Since you are making plans to retire, you obviously want to get the most money that you can as you sell your medical practice, which means that planning ahead will be essential. However, your discretion when you are making those plans can also impact the offers that you're likely to receive in the coming months, as will your ability to show acceptable profits for at least three years before the practice goes on the market. Therefore, if you're planning now for a future that doesn't involve going to work every day at your medical office or maintaining control of the practice in any way, it's best to be aware of the following advice for maximizing your profits from the sale of your business as you retire.
Plan Ahead For The Sale And Determine What To Expect
Given today's market for established medical offices, finding a buyer is often easy for established, profitable practices. However, negotiating to get the best price, terms and other pertinent matters can be quite challenging. To have a better idea of what to expect, now would be a good time to start networking, if you have not already done so.
For instance, since recent estimates are that less than half of all medical practices are owned by doctors, you might find that selling to other physicians is not a viable option. Instead, this is a good opportunity to find out if any of the hospitals in your area have acquired new medical practices recently. If so, determining any details you can about those sales might help you to make appropriate plans for your own business.
Be Discreet About Your Plans
Discretion in the time leading up to the sale, even if you do not plan to make that change for a year or more, is crucial for several different reasons. For instance, if your patients know that sometime soon you will be leaving your practice, they might decide to find another doctor now to avoid the rush later. Alternatively, they might quit referring their friends or family members to your practice, both of which will negatively impact your profits.

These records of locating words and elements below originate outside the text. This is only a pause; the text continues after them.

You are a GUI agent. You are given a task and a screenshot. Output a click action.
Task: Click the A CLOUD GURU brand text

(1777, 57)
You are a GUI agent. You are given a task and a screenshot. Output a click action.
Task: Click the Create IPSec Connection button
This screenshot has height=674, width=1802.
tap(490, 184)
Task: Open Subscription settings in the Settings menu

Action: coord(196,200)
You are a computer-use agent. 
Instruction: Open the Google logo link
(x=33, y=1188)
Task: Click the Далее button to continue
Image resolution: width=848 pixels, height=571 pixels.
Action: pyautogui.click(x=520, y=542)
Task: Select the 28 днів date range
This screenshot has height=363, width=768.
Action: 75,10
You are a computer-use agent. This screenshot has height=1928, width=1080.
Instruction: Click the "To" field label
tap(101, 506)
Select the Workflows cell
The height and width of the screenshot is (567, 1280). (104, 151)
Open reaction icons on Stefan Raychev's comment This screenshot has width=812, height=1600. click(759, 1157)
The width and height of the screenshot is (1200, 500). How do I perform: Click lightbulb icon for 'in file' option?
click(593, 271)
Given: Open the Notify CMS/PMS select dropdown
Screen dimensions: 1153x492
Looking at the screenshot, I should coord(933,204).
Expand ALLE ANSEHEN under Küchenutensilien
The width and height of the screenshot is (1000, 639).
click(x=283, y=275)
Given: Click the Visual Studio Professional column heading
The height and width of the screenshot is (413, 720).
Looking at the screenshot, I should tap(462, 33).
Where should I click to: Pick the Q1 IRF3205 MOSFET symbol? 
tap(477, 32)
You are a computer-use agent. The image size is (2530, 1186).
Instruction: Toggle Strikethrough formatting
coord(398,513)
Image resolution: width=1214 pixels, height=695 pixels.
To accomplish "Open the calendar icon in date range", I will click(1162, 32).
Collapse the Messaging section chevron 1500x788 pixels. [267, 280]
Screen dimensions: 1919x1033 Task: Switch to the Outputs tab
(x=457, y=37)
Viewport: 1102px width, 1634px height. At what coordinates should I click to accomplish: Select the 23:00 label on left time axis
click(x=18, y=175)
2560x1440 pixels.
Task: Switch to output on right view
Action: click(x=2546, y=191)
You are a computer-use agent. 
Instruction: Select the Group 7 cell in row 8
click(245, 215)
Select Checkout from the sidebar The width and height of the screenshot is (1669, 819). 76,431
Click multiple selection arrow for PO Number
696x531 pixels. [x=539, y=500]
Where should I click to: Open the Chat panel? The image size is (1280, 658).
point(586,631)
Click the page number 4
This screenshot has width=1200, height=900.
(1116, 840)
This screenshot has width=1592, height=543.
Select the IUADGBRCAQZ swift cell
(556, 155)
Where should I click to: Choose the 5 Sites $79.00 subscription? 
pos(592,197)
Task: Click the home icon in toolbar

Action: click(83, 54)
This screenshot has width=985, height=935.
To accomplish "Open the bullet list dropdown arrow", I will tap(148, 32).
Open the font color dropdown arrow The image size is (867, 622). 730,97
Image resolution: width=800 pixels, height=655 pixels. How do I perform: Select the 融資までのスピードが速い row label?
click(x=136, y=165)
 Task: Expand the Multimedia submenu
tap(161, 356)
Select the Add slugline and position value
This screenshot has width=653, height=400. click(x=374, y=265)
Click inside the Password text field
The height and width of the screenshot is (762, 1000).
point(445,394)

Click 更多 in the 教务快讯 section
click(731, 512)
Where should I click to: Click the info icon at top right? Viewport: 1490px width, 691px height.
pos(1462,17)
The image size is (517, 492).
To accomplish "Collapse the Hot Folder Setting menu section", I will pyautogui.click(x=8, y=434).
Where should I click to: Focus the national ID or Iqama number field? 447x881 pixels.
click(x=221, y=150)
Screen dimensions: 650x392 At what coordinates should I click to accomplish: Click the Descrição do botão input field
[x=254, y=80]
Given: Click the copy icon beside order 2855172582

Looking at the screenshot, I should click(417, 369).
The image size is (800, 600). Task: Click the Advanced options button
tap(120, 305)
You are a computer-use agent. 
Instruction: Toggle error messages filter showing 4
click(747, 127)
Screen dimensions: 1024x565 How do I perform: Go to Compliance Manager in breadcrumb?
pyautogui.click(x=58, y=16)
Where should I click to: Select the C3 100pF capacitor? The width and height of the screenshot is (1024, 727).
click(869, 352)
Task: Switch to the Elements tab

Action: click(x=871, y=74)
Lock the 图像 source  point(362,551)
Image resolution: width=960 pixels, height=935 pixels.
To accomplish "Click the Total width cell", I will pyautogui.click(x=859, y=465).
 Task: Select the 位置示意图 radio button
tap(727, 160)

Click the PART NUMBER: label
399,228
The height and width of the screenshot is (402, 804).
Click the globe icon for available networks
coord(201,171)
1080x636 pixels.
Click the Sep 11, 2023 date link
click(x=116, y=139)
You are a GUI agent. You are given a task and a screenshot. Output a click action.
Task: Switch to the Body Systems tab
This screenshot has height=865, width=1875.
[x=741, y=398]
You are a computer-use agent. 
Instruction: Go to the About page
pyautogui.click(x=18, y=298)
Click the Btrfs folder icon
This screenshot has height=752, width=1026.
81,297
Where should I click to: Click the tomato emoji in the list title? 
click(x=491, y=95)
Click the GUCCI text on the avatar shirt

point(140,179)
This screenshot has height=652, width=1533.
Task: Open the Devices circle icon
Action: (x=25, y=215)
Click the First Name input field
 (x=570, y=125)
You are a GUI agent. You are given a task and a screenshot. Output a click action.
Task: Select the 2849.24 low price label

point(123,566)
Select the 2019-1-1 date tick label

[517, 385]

Since, as mentioned previously, your profits for at least the preceding three years will directly impact the price you ask and ultimately agree on for the sale of your practice, your revenue during that time will be even more important than they would be otherwise. Therefore, it is best to take any necessary steps to improve your profits and maintain good relationships with your patients and their insurance companies now, in order to reap the benefits of doing so when you are ready to retire. Until it's impossible or impractical to avoid mentioning, it's best to not share with employees, partners, patients, etc. of your plans for the future.
In conclusion, selling a medical practice can be quite lucrative and might be even more so if you can take the time to adequately prepare for that event. As a result, it's a good idea to consider the advice above as you are preparing for that big change.